In contrast to the unicast transmission of VoIP, paging is typically a multicast operation. Multicast is a technique that allows data, including data encapsulated in packet form, to be simultaneously transmitted to a selected set of destinations. Some networks, such as Ethernet, support multicast by allowing a network interface to belong to one or more multicast groups. In some applications of multicast, identical data is simultaneously transmitted to a selected set of destinations in a network, without obtaining acknowledgement that the transmission was received by the recipient devices. Multicast transmissions are also capable of being sent to a multicast address, which is typically a routing address that is used to address, i.e., designate, simultaneously all the computers in a group and usually identifies a group of computers that share a common protocol, as opposed to a group of computers that share a common network.
Thus, while multicast has a single sender and multiple recipients, unicast has but a single sender and a single recipient. Similar to multicast, broadcast operation is the transmission of signals that may be simultaneously received by stations that typically make no acknowledgement of the receipt of the transmission.
Address Resolution Protocol is a communications protocol used to map a selected Internet Protocol (IP) address to a preset Media Access Control (MAC) address. ARP matches higher-level IP addresses to the physical addresses of the destination host. It uses a lookup table (called an ARP cache) to perform the translation. When the address is not found in the ARP cache, a broadcast is sent out on the network with a special format called the ARP request. If one of the machines on the network recognizes its own IP address in the request, it sends an ARP reply back to the requesting host. The reply contains the physical hardware (MAC) address of the receiving host. The requesting host stores this address in its ARP cache so that all subsequent datagrams to this destination IP address can be translated to a physical address.
A Traffic Indication Message (TIM) may be found in an 802.11 Beacon Frame which is transmitted from an 802.11 access point (AP). In essence, a TIM is used by access points to tell power-save client devices that one or more unicast packets are waiting for them. A TIM consists of an array of bit flags, with one bit flag for each client associated with the AP. An AP sets a station's TIM bit to “1” if it has one or more frames buffered for the client. An AP sends Beacons at fixed intervals. If an 802.11 power-save station only needs to receive unicast frames, it can wake up to receive a Beacon, check its TIM bit, and immediately return to a “sleep” mode if the TIM bit is set to “0”.
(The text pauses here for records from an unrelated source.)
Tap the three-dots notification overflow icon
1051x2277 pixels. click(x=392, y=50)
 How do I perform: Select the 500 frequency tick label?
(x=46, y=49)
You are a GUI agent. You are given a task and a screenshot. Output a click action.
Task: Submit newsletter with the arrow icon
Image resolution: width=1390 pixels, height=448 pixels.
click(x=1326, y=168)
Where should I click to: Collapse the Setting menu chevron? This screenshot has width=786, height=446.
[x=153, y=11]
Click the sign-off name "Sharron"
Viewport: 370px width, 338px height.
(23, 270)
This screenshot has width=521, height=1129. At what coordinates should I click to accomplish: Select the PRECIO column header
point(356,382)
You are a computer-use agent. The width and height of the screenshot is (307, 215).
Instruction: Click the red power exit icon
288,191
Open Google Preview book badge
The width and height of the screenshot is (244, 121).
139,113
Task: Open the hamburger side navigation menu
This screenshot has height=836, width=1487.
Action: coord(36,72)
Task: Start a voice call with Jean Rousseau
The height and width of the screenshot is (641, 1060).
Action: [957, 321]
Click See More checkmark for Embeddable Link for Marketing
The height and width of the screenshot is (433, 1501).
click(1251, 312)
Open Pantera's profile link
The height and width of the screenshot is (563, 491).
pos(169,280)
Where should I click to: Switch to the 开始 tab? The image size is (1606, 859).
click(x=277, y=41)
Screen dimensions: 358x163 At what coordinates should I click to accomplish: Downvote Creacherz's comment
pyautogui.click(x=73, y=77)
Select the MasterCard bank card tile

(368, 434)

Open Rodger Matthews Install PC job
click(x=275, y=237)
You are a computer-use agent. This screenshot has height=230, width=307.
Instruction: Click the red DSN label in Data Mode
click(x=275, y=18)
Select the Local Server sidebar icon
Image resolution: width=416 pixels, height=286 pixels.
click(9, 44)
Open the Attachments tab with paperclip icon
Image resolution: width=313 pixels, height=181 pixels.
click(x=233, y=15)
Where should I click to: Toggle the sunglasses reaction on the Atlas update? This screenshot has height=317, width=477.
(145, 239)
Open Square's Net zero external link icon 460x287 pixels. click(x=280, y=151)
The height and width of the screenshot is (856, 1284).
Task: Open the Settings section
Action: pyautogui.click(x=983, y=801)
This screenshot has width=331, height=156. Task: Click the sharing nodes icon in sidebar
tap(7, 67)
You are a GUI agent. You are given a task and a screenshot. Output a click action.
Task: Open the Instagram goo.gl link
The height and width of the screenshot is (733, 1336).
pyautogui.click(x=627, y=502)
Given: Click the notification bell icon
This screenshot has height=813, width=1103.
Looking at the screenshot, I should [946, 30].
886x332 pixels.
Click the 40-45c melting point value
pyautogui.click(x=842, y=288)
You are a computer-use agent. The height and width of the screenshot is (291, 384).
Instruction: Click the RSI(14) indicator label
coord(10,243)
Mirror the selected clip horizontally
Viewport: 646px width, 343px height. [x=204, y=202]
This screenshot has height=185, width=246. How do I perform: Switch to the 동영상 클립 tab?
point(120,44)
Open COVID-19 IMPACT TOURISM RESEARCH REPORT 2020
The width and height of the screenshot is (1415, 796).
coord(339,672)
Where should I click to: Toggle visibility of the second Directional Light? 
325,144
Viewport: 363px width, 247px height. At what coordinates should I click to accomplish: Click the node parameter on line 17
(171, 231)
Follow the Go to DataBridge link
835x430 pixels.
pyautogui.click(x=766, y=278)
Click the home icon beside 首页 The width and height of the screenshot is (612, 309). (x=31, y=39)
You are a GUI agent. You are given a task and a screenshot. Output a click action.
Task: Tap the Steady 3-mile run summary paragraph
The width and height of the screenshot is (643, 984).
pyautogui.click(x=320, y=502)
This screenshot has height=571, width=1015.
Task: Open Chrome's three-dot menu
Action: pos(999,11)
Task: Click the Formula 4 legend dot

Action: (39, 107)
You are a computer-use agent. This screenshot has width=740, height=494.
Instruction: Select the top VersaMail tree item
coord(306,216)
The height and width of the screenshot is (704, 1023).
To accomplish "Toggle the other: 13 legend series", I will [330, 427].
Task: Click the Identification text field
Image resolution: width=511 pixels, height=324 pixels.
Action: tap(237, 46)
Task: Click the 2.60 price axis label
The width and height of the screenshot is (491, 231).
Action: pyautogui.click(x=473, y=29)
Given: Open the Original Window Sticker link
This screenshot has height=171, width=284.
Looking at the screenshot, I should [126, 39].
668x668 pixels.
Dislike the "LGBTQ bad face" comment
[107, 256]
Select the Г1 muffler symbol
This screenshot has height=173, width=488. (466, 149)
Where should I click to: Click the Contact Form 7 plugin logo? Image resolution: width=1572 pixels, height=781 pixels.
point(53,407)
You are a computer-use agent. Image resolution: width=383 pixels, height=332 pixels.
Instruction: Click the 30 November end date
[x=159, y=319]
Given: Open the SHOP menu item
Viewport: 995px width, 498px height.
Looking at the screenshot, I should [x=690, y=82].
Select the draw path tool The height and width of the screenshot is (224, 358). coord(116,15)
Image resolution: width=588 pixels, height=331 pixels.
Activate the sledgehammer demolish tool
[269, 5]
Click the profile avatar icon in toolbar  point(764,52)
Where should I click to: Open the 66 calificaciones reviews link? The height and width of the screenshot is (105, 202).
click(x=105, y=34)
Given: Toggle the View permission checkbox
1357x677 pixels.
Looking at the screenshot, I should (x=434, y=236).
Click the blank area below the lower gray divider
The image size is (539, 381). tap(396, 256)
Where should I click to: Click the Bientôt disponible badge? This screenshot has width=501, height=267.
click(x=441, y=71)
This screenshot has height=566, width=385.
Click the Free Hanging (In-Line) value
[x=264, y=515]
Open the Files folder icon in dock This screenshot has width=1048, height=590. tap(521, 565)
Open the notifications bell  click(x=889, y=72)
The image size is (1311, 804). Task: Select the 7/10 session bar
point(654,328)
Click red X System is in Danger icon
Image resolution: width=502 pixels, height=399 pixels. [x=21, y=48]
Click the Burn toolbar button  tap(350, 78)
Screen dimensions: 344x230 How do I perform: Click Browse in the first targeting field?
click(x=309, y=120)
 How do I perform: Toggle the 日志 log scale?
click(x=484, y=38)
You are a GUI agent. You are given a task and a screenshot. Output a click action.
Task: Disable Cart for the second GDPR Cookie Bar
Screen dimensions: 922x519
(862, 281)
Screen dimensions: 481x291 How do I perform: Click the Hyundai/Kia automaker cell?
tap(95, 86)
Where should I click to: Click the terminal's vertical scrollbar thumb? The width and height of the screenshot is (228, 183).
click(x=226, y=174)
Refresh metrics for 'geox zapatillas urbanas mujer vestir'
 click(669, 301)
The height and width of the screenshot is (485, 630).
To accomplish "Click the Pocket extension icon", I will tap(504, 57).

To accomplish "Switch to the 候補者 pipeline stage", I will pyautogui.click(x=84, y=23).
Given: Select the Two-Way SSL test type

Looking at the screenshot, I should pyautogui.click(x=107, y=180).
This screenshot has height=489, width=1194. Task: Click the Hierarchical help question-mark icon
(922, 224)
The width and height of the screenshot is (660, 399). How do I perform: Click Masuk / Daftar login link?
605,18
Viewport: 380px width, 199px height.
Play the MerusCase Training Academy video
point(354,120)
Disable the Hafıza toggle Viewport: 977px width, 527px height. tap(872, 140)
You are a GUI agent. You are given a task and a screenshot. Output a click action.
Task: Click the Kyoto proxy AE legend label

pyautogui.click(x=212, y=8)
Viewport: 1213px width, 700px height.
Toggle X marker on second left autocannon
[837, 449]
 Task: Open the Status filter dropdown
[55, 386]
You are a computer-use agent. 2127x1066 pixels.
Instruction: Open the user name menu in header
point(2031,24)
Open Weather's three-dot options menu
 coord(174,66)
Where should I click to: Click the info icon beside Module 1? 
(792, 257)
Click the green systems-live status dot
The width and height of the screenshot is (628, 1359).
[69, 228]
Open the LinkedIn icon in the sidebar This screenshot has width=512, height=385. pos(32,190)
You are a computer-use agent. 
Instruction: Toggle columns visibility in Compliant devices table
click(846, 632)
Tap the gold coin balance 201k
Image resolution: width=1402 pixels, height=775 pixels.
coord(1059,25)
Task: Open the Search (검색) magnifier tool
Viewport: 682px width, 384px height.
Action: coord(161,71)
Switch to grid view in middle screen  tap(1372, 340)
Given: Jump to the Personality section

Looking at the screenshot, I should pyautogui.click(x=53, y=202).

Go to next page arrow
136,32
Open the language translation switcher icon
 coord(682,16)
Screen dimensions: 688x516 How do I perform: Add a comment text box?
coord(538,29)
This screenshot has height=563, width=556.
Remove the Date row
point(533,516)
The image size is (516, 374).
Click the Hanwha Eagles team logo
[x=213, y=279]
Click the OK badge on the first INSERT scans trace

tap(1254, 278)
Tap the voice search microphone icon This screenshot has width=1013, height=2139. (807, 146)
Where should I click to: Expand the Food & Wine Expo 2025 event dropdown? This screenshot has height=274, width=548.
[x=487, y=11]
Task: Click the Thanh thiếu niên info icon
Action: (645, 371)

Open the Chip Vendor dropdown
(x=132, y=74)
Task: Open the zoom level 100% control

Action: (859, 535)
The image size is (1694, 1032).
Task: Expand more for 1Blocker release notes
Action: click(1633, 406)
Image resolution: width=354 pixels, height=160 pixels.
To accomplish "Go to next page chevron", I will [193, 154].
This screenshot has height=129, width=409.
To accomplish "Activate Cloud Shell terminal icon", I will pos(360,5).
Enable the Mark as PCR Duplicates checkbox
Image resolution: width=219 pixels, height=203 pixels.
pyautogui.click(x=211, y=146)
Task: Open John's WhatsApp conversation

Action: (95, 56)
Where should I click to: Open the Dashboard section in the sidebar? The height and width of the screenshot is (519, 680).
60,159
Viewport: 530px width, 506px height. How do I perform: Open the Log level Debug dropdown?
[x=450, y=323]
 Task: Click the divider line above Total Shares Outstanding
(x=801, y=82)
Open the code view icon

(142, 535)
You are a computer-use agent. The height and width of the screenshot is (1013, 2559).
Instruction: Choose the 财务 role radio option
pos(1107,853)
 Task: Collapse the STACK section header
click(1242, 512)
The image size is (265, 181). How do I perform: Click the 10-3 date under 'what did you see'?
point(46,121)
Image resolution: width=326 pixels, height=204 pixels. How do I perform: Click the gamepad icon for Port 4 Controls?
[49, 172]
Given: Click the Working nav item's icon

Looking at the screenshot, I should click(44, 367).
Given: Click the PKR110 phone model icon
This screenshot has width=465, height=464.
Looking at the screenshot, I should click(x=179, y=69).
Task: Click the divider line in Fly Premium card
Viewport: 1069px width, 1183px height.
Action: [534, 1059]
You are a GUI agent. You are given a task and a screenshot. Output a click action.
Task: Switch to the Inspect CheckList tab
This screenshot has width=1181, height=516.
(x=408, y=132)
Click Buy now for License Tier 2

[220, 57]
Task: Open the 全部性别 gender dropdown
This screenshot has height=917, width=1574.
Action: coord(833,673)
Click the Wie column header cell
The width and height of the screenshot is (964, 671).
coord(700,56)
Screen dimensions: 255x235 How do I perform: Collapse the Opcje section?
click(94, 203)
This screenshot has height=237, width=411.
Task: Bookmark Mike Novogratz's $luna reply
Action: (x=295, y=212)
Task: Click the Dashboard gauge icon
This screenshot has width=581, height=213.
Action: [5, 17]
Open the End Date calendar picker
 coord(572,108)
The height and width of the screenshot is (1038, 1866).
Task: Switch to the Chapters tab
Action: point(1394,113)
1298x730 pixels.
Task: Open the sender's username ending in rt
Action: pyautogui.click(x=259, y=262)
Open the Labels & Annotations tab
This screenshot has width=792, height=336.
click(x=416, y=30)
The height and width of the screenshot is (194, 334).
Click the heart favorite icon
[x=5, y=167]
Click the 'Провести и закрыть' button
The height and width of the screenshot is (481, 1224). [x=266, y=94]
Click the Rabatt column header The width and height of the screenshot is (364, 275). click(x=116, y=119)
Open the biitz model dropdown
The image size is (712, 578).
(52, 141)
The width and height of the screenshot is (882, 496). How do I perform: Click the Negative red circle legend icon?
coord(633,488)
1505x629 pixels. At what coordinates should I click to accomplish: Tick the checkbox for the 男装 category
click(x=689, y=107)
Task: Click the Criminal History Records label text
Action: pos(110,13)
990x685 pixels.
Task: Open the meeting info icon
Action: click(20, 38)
A Delivery Traffic Indication Message (DTIM) is contained in DTIM Beacons sent by access points. If a power-save station associated with an AP, then the AP buffers broadcast and multicast frames and sends the buffered frames to associated stations immediately following a DTIM Beacon. If a power-save station must receive broadcast or multicast frames, then it must wake up for each DTIM Beacon transmission and it must stay awake until the last broadcast/multicast frame is transmitted, following the DTIM Beacon.
Proxy ARP refers to a method wherein an AP sends an ARP Reply, on behalf of an associated station, when the AP receives and ARP Request directed to the associated station. Proxy ARP enables a power-save station to sleep during the broadcast/multicast period, following a DTIM Beacon, if it does not need to receive any of other multicast or broadcast frames.
Previous attempts to implement proxy ARP 802.11 VoIP phone applications have been met with limited success. Such uses of the proxy ARP has enabled the VoIP phone to sleep, or operate in power-save protocol mode, during lengthy broadcast/multicast transmissions. However, this mechanism, by itself, is not usable for an 802.11 VoIP/Paging device insofar as the paging application requires the phone to remain active following the DTIM to receive other multicast transmissions.
A problem associated with an 802.11 client device supporting both VoIP and paging applications is that the radio power consumption in an 802.11 VoIP phone is much higher than the radio power consumption in a cellular telephone. The greater drain on energy has limited the application of both VoIP and paging into a single device. Power-save stations must stay awake, for the duration of the multicast delivery period, to receive multicast transmissions. As a result, broadcast/multicast transmissions can reduce battery life in power-save stations.
Thus, there exists a need for a system and method to provide an effective power-save solution for combined VoIP/paging applications.